Pull out every line below that contains the string "pair". Upper and lower case must match.

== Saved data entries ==
-------
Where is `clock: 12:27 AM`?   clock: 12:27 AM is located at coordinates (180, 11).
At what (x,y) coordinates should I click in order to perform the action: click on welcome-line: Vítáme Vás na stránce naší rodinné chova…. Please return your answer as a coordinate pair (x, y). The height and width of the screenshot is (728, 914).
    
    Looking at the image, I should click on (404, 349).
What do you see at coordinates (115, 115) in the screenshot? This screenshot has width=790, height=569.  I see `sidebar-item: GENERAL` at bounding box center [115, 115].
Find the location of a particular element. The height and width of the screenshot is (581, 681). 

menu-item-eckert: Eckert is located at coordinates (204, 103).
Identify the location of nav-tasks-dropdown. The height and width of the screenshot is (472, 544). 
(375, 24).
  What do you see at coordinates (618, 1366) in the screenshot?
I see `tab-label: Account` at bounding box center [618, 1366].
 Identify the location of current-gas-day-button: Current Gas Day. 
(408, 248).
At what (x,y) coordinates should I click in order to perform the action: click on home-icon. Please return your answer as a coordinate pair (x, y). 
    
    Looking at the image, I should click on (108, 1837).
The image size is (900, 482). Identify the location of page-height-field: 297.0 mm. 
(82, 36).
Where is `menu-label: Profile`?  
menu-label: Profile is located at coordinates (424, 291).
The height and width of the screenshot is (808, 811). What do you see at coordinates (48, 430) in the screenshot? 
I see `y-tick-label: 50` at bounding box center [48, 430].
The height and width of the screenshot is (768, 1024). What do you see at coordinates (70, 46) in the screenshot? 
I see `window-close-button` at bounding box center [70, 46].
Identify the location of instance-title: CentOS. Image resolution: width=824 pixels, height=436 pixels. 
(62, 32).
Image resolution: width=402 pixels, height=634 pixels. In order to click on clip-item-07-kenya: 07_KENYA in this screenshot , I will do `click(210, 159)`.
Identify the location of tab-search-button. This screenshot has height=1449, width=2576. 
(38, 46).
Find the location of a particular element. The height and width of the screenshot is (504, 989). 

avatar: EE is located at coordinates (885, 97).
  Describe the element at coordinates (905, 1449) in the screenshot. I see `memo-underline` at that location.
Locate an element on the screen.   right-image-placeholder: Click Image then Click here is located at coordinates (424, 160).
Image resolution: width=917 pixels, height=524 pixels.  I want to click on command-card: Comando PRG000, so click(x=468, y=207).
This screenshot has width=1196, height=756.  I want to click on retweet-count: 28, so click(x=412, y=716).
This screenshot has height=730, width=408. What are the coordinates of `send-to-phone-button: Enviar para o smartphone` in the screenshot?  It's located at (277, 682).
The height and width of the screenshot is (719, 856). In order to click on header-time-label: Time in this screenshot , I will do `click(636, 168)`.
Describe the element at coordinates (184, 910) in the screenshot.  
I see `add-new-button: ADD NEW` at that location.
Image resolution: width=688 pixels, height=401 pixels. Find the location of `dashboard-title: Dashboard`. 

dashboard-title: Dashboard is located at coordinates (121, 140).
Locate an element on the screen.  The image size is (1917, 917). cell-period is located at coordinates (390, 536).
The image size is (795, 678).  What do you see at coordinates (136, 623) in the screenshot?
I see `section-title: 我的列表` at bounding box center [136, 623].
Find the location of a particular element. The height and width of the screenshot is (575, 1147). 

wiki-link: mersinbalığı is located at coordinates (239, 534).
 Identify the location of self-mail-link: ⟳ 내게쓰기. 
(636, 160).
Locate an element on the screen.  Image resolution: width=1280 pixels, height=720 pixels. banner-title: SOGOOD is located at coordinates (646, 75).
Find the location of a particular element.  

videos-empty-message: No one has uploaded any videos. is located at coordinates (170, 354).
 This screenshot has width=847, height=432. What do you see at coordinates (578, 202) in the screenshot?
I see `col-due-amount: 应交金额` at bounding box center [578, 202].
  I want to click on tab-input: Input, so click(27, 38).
-------
== RESPONSE TO THE EXERCISE ==
At what (x,y) coordinates should I click in order to perform the action: click on welcome-line: Vítáme Vás na stránce naší rodinné chova…. Please return your answer as a coordinate pair (x, y). The height and width of the screenshot is (728, 914).
At what (x,y) coordinates should I click in order to perform the action: click on home-icon. Please return your answer as a coordinate pair (x, y). 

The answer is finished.